Nixon: So you do stupid decisions also?
Michael: I don’t know, maybe for my workers they think I do.
So Nixon, why ‘Like That Also Can Lah’?
Nixon: They wanted a title so I was always like “Like that also can lah”. Because when I do webcomics, I don’t have a specific title, I just throw in an idea and I don’t feel like giving it a title. I picked this theme because it’s easy to relate, I get inspired from Lat- He draws a lot of comedy and political comics. I draw a lot of political comics before and the response is so strong, viral, and easy because everyone can relate. Everyday news in Malaysia always has something to joke about, if you think today is the worst, tomorrow is even worst.

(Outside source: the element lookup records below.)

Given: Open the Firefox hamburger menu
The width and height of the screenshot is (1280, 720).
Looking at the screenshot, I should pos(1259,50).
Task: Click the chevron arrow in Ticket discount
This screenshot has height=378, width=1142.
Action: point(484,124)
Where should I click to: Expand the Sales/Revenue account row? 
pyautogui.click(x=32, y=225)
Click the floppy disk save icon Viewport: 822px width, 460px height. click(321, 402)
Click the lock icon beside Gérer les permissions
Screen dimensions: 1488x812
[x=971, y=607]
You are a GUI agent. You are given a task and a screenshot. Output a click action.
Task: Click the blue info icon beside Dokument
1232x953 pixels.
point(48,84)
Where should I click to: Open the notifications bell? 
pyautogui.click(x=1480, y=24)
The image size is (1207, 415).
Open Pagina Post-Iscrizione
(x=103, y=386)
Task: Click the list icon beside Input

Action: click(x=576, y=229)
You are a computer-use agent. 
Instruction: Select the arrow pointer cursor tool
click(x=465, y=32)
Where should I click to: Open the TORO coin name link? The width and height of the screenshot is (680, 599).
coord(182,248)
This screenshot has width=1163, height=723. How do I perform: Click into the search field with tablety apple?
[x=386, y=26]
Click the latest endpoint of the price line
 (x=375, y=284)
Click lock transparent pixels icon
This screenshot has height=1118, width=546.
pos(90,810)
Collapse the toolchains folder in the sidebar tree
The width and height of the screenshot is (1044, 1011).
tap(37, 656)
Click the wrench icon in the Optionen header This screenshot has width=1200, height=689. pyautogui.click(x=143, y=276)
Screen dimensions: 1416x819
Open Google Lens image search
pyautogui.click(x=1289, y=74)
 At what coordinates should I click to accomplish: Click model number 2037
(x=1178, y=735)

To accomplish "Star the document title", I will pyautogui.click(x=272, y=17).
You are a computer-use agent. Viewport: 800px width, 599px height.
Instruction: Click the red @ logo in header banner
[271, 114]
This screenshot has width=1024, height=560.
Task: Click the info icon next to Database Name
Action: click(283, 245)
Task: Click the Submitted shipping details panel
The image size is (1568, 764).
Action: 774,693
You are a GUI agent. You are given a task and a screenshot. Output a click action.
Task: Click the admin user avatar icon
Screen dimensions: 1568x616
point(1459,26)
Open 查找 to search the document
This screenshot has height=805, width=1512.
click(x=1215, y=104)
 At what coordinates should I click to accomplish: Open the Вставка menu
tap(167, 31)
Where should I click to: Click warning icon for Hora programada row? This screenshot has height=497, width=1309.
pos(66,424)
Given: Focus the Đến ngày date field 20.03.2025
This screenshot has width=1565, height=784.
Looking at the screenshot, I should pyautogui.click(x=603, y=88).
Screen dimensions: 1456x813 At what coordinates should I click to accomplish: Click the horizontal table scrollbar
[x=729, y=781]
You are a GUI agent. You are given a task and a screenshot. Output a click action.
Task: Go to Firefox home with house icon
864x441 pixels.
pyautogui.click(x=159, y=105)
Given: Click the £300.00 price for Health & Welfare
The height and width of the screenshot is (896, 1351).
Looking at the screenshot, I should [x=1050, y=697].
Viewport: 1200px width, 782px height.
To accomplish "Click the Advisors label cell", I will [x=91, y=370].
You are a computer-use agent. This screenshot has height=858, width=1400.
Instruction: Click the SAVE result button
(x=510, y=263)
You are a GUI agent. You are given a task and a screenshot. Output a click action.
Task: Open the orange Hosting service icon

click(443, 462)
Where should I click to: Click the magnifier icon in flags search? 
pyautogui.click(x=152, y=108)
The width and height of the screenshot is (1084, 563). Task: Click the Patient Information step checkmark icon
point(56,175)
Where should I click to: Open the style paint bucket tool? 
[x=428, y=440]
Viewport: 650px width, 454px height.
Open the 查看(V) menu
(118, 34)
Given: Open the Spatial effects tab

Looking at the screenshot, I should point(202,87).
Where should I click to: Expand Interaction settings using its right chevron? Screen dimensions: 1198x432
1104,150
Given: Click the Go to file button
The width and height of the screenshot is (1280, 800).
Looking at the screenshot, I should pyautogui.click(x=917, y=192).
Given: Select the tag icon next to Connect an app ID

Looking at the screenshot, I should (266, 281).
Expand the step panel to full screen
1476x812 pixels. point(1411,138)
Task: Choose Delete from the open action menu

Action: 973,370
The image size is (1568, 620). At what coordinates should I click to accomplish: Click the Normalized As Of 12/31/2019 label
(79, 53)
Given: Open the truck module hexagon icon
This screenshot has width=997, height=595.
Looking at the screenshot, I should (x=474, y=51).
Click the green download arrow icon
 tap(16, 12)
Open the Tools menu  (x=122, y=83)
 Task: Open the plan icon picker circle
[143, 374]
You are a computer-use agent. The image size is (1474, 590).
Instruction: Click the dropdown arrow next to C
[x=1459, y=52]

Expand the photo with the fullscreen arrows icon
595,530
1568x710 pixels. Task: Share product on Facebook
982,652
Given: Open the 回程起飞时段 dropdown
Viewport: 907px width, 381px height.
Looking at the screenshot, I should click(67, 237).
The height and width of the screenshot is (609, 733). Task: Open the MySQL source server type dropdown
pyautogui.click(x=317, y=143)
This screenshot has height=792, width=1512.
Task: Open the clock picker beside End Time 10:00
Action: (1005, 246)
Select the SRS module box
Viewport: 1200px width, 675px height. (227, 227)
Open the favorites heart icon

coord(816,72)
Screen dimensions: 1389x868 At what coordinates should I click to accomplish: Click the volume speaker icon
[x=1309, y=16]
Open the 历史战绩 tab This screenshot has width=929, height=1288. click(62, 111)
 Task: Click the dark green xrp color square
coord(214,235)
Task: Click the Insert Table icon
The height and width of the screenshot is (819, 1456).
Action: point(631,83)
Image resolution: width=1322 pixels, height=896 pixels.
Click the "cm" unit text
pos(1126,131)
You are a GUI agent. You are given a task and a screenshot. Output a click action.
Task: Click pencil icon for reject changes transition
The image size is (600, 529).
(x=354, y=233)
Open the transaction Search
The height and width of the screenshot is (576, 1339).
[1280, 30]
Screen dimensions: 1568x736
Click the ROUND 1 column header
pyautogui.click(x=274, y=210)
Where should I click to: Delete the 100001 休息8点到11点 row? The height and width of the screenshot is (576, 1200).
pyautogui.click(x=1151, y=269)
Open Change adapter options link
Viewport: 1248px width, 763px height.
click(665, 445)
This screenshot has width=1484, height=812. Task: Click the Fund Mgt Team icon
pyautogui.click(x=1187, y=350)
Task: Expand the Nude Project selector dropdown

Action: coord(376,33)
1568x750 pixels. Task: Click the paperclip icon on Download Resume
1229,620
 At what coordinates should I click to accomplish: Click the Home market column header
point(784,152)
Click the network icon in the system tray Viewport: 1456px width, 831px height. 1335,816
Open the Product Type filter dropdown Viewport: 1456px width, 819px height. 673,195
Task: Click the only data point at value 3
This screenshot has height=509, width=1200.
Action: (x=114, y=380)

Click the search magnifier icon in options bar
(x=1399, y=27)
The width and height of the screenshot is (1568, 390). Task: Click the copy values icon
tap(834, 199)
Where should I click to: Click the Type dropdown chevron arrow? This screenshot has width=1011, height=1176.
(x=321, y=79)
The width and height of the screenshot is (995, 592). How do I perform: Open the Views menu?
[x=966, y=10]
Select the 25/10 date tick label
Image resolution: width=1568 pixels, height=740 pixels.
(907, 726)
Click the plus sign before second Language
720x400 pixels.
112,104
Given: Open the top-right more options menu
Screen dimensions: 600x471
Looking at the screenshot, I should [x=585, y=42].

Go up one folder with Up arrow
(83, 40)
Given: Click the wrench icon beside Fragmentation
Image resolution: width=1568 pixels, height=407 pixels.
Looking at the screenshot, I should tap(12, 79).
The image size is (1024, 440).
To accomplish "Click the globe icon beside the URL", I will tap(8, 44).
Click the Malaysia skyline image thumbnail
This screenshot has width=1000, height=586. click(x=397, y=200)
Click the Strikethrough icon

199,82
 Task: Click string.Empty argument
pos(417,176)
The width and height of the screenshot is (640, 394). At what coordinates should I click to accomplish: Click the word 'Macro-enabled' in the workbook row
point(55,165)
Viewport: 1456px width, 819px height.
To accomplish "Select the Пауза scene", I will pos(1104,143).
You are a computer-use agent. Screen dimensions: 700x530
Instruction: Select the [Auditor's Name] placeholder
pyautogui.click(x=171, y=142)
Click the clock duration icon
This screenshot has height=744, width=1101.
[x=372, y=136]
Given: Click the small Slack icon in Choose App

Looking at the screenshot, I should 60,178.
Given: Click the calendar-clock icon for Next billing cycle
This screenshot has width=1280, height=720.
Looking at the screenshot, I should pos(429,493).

I also picked this title because it’s the most Malaysian phrase.
Do you have any plans? Are you writing another book?
Nixon: Yeah, but I don’t have a firm concept yet, I’m still working on it. It’s possibly not another series of this book but a new one.
Michael: I’m still doing this, but at the same time I’m doing a horoscope comic that would be geared more to girls. Because I have enough guy fans already, so I want new girl fans. My first intention is actually not to draw Genki, I wanted to draw romantic comics, but my publisher says “Your work is so funny! You cannot draw romantic things”. Since then I’ve been drawing more comics for 16 years, so now I’m going to change fashion/passion (I think he meant genre). I picked horoscope because when we meet new friends horoscope is always a good topic to start with, when different horoscope person meets another different horoscope person, they have different chemistry, so it’s fun to do the content and having to study and research about this.
So do you have any message to your fans?
Nixon: Read our comic, especially ‘Like That Also Can Lah’.
Michael: Buy our books, so we can survive.